_TRY IT_.
After locating the line that contains "Increase Period Short" in the data below, set down exactly that line and each one after it through the line that contains "The width and height of the screenshot is (409, 354).", and nothing more.
***** RECORDS FOR THIS TASK
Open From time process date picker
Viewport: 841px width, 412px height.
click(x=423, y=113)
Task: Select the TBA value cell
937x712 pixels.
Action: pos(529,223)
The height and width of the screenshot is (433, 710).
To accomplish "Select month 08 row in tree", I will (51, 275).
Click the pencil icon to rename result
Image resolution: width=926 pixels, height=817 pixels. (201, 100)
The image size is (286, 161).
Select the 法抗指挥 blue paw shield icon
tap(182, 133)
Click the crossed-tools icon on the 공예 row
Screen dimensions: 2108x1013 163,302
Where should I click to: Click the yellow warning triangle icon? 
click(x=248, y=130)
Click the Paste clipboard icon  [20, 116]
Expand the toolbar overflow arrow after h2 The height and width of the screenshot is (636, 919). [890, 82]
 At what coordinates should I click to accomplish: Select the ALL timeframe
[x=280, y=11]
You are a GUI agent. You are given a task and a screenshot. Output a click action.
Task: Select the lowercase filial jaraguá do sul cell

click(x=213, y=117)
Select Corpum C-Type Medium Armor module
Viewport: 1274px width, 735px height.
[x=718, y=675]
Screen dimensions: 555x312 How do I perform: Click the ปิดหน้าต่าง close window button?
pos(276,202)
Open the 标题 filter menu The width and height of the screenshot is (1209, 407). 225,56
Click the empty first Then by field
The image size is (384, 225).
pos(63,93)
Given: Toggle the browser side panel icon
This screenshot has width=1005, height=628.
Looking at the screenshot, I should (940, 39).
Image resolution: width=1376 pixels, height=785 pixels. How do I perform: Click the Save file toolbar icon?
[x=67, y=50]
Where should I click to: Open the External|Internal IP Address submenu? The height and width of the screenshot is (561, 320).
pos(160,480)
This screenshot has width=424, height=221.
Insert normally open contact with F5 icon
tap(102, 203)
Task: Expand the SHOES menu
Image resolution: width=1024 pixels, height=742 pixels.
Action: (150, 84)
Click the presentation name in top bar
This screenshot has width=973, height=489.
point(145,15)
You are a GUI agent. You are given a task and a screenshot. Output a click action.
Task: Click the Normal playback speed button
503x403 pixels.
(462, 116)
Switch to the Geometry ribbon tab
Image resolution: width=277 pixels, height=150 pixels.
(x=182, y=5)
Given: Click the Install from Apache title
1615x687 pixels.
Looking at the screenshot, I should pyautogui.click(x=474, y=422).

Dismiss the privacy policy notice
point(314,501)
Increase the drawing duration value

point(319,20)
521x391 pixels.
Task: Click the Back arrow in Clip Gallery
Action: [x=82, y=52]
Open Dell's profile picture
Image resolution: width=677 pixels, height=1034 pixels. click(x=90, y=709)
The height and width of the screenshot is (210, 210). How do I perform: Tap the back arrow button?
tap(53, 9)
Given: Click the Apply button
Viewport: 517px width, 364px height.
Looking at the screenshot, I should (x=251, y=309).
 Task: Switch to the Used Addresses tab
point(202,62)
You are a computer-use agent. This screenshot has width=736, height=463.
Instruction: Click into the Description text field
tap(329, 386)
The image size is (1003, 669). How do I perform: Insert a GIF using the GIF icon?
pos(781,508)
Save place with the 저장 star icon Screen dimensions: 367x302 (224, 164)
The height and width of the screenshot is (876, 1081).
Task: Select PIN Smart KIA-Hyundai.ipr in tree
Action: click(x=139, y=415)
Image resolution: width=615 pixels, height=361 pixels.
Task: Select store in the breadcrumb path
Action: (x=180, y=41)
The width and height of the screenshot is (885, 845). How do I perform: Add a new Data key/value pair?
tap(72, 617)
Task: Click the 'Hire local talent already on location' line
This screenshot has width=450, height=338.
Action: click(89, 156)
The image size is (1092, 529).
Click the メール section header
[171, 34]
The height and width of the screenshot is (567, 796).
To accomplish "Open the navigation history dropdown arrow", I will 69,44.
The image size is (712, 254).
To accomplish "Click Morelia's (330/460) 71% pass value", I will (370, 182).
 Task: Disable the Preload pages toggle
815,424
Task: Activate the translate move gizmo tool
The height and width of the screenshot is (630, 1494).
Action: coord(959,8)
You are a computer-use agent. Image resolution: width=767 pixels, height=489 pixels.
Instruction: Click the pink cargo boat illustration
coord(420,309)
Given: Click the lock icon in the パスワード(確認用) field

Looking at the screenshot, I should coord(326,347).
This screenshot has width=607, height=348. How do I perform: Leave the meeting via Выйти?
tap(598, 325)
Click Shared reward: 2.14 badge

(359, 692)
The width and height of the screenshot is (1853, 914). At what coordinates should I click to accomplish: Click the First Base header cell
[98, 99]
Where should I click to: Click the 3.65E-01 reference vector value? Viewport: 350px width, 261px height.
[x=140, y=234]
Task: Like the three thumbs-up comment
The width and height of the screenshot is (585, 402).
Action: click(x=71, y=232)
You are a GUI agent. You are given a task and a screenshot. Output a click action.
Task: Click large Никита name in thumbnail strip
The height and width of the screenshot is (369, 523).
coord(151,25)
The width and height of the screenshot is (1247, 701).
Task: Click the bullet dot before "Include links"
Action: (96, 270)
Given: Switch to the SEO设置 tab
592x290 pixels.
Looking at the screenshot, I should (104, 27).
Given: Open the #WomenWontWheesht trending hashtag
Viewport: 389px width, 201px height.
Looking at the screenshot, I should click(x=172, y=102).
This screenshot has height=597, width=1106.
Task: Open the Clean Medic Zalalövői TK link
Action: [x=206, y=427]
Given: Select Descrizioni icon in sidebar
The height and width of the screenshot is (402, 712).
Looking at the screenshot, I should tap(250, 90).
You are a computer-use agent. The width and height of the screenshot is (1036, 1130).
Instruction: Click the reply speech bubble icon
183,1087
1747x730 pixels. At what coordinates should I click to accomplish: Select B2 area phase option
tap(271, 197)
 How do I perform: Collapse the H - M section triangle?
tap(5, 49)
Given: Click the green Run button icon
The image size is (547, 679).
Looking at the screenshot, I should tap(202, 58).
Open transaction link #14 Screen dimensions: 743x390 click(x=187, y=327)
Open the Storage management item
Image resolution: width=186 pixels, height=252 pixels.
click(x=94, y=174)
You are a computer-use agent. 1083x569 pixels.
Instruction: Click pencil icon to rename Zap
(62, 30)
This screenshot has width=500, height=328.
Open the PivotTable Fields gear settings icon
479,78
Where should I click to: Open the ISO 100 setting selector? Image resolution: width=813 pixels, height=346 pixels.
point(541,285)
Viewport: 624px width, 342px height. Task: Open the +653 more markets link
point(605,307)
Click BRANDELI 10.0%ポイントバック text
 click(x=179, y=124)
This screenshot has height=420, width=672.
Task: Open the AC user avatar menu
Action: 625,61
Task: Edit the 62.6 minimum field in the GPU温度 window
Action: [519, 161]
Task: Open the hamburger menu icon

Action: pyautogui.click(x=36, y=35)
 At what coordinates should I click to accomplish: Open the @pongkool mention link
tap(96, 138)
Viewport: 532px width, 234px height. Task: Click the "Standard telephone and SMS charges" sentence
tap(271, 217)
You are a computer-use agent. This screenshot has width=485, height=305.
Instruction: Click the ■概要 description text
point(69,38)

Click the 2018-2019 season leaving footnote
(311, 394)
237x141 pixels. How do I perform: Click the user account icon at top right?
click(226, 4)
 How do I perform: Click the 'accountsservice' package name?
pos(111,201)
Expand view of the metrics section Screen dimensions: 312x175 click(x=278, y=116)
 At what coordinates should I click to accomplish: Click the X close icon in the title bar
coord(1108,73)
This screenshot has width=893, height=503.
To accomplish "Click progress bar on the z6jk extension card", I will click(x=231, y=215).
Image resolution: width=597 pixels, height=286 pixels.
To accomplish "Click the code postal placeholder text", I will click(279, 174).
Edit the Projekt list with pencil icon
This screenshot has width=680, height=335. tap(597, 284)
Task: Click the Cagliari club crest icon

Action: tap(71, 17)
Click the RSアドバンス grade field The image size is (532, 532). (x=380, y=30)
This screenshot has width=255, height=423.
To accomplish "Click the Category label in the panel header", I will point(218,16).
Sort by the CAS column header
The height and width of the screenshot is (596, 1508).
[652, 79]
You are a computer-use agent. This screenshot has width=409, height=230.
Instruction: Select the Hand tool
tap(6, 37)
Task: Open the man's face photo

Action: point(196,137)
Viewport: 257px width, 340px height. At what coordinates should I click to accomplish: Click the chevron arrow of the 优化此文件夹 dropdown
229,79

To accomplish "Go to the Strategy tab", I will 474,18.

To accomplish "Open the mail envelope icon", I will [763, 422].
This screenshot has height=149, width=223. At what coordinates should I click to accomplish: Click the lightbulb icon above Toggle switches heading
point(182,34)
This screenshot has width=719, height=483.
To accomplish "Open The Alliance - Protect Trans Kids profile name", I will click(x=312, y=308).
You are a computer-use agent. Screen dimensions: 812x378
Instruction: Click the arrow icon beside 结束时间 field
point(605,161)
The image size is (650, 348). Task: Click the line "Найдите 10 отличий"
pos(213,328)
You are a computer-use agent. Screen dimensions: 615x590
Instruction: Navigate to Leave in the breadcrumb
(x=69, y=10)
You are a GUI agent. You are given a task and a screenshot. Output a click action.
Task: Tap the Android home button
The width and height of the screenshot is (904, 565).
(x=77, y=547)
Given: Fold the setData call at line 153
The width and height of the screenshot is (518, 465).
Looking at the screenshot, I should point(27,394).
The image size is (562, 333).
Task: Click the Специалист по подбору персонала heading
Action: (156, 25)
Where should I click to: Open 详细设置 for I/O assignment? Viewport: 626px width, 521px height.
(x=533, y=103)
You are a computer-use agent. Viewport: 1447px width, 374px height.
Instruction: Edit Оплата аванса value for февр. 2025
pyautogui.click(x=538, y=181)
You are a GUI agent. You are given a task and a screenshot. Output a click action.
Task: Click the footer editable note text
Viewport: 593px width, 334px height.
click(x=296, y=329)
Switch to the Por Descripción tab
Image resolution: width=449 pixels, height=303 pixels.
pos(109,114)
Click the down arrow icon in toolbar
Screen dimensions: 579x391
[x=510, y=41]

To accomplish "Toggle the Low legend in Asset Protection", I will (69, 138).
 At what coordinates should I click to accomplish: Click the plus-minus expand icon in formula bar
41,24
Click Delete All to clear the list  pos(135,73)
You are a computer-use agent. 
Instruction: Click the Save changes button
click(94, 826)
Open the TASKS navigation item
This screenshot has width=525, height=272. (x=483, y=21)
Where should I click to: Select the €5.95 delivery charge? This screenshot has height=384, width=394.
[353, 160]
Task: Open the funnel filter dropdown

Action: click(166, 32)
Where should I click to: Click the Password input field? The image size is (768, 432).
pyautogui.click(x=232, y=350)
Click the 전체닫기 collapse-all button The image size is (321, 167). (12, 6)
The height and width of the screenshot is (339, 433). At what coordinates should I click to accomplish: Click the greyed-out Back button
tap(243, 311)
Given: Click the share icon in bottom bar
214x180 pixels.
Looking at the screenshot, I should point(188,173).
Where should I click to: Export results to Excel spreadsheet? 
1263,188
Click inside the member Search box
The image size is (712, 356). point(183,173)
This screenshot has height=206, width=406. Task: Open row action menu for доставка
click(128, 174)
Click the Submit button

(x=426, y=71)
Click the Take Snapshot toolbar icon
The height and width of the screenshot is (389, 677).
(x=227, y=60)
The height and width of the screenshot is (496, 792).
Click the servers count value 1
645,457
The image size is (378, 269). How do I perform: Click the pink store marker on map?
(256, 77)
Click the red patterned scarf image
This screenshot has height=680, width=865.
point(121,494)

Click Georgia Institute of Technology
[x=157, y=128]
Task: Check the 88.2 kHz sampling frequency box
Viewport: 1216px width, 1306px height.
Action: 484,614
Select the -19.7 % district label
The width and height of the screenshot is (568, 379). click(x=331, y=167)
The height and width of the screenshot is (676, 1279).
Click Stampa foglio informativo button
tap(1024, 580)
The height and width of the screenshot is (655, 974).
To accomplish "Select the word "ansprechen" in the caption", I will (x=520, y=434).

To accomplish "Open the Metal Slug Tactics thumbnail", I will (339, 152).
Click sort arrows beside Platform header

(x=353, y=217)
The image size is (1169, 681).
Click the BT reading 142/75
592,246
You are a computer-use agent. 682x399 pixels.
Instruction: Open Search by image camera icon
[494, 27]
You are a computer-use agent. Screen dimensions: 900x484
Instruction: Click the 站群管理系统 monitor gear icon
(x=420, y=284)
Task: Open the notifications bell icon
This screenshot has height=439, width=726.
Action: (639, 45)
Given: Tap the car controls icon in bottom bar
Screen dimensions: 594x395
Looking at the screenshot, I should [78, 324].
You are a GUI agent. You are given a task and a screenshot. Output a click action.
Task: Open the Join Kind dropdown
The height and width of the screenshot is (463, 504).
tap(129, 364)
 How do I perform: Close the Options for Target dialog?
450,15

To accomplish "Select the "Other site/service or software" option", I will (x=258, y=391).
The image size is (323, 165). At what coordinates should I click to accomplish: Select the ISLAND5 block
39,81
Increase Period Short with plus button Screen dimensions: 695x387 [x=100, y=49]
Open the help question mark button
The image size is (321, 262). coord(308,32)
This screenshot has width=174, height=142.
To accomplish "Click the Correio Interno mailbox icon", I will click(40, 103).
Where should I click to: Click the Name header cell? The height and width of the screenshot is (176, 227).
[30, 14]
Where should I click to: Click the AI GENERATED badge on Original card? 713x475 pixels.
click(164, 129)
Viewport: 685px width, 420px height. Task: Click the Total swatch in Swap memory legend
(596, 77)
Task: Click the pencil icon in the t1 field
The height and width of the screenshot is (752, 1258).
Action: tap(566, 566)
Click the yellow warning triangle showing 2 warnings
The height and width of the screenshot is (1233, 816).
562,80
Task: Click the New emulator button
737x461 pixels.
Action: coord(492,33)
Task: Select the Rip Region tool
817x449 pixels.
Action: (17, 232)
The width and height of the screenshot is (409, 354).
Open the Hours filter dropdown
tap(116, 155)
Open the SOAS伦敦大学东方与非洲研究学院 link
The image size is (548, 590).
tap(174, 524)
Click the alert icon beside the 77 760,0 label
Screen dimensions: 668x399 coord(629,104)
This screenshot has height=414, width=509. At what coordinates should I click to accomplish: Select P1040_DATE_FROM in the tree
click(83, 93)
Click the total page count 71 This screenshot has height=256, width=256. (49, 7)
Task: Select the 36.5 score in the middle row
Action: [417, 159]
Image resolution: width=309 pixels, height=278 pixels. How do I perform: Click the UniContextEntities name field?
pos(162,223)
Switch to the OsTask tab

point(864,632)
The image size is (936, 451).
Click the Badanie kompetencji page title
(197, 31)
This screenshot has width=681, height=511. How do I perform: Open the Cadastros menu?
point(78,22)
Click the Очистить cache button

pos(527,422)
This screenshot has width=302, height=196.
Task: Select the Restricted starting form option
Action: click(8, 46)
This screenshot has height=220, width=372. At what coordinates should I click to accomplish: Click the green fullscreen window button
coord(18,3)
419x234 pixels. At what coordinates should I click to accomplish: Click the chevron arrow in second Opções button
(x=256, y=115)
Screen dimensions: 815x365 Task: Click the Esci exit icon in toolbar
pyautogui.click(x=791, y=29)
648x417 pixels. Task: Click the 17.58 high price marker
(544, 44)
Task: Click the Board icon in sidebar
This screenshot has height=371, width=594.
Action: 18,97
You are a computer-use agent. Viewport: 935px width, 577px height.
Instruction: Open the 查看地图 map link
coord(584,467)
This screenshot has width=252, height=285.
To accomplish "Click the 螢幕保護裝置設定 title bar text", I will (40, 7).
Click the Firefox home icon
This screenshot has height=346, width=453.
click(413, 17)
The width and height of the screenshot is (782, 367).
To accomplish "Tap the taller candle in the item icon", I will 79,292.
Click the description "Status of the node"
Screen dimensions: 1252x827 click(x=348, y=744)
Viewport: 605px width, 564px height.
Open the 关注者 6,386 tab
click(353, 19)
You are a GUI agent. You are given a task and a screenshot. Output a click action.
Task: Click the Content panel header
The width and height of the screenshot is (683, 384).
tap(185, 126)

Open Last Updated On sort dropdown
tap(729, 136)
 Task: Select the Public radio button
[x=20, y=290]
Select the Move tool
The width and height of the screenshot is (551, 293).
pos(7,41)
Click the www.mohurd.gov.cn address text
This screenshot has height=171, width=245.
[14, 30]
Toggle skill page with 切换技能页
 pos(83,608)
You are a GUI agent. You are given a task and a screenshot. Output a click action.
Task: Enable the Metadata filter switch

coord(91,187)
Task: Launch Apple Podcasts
**********
_EXERCISE OUTPUT_.
Increase Period Short with plus button Screen dimensions: 695x387 [x=100, y=49]
Open the help question mark button
The image size is (321, 262). coord(308,32)
This screenshot has width=174, height=142.
To accomplish "Click the Correio Interno mailbox icon", I will click(40, 103).
Where should I click to: Click the Name header cell? The height and width of the screenshot is (176, 227).
[30, 14]
Where should I click to: Click the AI GENERATED badge on Original card? 713x475 pixels.
click(164, 129)
Viewport: 685px width, 420px height. Task: Click the Total swatch in Swap memory legend
(596, 77)
Task: Click the pencil icon in the t1 field
The height and width of the screenshot is (752, 1258).
Action: tap(566, 566)
Click the yellow warning triangle showing 2 warnings
The height and width of the screenshot is (1233, 816).
562,80
Task: Click the New emulator button
737x461 pixels.
Action: coord(492,33)
Task: Select the Rip Region tool
817x449 pixels.
Action: (17, 232)
The width and height of the screenshot is (409, 354).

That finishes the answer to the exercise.